The move was characterised by analysts as short-term sentiment noise rather than anything that speaks to Rocket Lab’s own trajectory, with Stifel Nicolaus on Monday reiterating its Buy rating and lifting its price target from $90 to $105, pointing to roughly 21 percent upside from the stock’s April 16 close of $82.93. Roth Capital had already raised its target from $90 to $100 the previous week, and Morgan Stanley’s Overweight call with a $105 target, initiated in January, remains in place.
The fundamental picture has changed meaningfully over the past year. Rocket Lab’s stock is up approximately 322 percent over the last twelve months, building from a 52-week low of $18.21 to a recent high of $99.58, as a combination of launch cadence milestones, defence contract wins and strategic acquisitions converted scepticism into momentum.
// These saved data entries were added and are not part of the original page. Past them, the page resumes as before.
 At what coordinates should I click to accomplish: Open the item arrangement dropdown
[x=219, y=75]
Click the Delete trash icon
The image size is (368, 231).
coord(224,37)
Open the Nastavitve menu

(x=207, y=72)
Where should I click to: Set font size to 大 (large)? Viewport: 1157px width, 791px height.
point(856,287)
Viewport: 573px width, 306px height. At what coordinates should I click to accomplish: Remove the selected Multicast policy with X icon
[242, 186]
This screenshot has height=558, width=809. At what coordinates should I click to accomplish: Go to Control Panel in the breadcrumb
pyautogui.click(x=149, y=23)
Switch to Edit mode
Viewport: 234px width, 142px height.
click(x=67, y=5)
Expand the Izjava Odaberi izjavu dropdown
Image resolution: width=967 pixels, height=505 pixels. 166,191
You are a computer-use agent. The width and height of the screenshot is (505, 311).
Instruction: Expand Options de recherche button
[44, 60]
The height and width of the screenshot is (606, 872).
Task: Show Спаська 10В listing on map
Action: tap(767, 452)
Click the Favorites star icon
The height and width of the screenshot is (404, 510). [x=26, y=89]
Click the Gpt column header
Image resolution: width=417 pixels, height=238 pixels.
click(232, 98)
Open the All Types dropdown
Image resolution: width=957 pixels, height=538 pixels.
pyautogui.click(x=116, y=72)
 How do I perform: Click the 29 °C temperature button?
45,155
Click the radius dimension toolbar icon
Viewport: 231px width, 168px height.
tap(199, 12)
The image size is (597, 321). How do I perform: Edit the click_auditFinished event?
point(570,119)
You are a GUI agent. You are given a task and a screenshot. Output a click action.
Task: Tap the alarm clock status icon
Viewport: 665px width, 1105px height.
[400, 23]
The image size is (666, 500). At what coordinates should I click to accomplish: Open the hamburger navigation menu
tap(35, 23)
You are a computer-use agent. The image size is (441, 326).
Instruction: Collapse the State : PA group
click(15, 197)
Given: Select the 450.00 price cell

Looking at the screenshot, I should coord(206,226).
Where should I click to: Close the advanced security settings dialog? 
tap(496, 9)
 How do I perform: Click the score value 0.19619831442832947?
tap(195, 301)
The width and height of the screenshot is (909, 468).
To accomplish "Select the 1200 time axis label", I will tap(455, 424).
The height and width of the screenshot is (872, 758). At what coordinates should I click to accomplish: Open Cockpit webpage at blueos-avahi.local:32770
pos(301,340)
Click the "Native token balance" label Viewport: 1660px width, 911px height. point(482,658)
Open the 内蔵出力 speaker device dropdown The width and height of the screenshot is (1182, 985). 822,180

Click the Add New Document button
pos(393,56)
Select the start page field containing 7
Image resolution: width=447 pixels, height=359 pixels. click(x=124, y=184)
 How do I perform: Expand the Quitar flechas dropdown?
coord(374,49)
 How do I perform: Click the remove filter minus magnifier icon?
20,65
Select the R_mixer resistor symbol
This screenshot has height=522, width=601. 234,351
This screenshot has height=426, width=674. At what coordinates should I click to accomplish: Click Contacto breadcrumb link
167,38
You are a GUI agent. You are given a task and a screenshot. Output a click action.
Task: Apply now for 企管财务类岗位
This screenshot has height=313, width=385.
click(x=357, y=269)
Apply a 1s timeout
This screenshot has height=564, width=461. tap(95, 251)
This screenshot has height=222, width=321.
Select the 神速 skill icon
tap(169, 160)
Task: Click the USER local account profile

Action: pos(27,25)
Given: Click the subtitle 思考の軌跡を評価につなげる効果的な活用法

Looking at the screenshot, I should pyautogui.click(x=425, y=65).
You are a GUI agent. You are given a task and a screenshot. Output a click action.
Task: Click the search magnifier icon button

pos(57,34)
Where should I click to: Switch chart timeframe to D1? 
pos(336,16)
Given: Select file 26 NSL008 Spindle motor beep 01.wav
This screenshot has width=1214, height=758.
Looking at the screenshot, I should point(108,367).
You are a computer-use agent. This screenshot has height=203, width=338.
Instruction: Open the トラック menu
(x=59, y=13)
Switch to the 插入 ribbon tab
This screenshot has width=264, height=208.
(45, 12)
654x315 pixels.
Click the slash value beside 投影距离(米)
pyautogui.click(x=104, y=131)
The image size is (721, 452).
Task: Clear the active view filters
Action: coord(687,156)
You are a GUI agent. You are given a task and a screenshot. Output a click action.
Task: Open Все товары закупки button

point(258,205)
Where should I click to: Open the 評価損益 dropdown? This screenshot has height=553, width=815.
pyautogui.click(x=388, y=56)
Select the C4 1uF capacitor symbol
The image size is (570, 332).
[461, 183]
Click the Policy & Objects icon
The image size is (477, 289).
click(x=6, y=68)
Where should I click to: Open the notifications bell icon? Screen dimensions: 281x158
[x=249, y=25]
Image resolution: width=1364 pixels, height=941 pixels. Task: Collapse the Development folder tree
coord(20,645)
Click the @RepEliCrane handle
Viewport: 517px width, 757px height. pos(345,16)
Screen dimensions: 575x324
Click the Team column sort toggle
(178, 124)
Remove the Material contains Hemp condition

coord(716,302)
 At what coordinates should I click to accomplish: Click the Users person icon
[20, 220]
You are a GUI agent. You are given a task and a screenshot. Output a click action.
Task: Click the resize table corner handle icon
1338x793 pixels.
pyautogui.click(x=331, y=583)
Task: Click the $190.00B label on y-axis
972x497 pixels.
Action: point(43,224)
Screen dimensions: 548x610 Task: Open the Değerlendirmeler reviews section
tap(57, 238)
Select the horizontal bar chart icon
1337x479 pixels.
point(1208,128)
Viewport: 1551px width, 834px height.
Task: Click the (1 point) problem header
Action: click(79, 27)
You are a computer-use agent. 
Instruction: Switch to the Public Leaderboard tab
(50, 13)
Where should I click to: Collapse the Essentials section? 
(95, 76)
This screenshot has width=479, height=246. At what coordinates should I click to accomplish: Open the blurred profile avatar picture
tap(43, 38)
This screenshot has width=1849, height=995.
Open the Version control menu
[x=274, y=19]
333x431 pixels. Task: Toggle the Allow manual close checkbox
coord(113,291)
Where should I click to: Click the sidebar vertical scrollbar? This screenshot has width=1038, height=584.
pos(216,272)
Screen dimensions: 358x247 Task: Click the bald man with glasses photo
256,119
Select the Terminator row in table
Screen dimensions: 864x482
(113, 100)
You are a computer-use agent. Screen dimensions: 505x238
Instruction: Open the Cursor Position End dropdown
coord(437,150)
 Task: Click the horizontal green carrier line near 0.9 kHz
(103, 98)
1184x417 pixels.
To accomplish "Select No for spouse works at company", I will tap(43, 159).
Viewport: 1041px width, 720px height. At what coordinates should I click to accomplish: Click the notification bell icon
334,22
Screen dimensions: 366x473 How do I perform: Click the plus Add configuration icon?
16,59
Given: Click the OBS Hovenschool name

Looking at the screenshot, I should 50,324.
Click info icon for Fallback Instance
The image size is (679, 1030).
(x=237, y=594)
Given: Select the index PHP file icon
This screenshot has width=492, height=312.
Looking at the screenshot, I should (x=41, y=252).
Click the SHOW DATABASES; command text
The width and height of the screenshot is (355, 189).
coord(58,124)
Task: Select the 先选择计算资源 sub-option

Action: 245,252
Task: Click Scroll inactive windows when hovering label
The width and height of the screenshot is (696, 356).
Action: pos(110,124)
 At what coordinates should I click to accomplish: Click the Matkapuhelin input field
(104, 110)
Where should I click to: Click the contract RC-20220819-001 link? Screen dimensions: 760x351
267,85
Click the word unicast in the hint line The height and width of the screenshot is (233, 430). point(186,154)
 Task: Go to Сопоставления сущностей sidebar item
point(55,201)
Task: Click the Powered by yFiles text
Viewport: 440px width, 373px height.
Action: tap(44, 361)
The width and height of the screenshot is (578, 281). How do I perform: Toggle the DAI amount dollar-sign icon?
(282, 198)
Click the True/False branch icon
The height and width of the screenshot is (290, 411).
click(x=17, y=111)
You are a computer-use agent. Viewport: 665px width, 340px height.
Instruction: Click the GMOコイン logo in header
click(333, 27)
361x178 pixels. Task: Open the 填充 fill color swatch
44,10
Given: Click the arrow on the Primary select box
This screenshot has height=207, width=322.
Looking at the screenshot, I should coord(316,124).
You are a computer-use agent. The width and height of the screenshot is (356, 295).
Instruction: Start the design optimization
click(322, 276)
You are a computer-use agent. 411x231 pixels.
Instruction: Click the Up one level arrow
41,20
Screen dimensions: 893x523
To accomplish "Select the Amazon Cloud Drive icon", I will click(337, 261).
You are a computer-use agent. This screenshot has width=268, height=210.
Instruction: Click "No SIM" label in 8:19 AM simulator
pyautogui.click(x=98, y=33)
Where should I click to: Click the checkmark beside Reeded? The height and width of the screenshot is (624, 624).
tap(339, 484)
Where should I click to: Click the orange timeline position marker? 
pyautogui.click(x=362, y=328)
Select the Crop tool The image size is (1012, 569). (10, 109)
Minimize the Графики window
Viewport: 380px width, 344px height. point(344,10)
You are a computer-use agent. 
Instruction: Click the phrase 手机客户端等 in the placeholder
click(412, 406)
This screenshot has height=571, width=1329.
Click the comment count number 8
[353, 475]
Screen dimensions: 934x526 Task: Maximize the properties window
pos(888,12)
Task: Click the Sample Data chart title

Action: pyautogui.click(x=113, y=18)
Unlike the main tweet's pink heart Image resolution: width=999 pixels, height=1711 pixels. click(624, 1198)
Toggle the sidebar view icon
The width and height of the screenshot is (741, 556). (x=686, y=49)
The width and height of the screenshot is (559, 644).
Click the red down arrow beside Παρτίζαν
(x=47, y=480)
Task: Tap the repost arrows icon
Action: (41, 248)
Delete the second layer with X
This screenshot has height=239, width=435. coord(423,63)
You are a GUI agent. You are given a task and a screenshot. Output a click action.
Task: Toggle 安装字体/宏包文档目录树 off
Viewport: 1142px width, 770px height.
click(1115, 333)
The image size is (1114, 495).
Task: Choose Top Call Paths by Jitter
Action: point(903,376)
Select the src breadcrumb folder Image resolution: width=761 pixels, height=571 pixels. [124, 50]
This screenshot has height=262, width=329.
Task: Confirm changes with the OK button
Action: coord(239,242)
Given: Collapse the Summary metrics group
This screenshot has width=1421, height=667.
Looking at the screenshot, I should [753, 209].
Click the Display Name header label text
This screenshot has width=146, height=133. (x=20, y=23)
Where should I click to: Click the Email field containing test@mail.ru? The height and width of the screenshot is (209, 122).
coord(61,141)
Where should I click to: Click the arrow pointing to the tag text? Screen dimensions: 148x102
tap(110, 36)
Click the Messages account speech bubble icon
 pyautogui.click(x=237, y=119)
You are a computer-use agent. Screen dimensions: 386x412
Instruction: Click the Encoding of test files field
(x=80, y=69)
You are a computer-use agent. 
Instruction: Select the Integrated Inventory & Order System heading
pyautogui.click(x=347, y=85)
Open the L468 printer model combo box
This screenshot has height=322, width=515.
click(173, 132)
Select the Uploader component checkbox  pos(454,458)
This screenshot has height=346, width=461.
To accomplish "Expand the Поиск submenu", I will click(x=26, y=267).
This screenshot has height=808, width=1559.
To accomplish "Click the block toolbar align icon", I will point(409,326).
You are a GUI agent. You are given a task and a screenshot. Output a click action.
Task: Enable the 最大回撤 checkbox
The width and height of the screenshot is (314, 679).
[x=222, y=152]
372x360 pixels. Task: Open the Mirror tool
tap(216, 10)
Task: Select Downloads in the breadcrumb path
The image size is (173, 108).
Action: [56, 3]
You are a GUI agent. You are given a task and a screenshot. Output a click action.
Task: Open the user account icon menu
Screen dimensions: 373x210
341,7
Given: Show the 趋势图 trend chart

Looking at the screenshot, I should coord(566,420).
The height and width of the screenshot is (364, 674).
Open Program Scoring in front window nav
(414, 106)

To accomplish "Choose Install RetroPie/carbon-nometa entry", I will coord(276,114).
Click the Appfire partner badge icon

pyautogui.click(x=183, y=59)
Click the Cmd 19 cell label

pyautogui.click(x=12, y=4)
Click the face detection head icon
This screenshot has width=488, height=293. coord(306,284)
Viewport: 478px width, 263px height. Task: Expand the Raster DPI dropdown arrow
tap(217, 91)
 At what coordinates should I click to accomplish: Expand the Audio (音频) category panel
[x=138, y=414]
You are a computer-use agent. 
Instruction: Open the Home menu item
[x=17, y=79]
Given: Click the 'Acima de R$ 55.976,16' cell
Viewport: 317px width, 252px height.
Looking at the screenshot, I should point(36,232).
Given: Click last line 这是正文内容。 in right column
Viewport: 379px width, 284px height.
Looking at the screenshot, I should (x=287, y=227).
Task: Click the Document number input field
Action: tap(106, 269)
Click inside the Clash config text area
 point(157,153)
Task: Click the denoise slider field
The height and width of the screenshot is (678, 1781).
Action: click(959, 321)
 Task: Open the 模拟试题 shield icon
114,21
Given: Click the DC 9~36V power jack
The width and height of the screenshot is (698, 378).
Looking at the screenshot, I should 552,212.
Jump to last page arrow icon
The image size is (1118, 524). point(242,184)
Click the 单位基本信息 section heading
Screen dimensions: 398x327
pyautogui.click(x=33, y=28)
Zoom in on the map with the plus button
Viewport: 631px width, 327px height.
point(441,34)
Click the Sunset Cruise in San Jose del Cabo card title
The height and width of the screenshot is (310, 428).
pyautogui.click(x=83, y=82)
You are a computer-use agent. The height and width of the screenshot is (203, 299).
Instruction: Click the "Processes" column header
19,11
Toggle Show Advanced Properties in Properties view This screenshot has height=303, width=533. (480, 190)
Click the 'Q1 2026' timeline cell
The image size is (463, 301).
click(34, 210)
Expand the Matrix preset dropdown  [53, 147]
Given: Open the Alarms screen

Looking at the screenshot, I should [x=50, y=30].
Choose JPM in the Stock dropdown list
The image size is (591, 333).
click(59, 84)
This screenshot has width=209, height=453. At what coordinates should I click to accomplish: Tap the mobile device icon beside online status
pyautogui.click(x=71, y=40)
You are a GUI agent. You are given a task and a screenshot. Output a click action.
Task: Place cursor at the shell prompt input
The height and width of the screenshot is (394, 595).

The most significant recent transaction was the April 14 closing of the Mynaric AG acquisition for $155.3 million in cash and shares, which gives Rocket Lab its first European operational footprint and adds laser-based optical communications terminal technology to its vertical stack. Rocket Lab plans to scale Mynaric’s production to supply optical comms hardware for satellite constellations across Europe, the US and other markets, positioning the combined entity more competitively in next-generation multi-orbit network architectures.
On the launch side, the company has completed six Electron missions in 2026 so far including the 85th career flight, and secured a $190 million block-buy contract for 20 HASTE hypersonic test flights over four years under the MACH-TB 2.0 programme. Analyst Sujeeva De Silva at Roth Capital specifically highlighted the launch segment’s momentum, estimating approximately 20 percent year-on-year growth in Electron launch count for 2026.
The longer-term catalyst is Neutron, the company’s 43-metre partially reusable rocket designed for satellite mega-constellation deployment, cargo and potentially human spaceflight. Key components including the “Hungry Hippo” fairing and thrust structure are ready for final assembly, with a first launch expected in late 2026 or early 2027. If Neutron achieves operational status on that timeline, it would position Rocket Lab as the most credible Falcon 9 (SpaceX) competitor outside of government-backed launch programmes.
FY2025 revenue reached $601.8 million with a total backlog of approximately $1.85 billion, and the company ended Q4 with approximately $977 million in cash, cash equivalents and marketable securities, providing substantial runway to fund Neutron development and integration activities. Q1 2026 results are due May 7.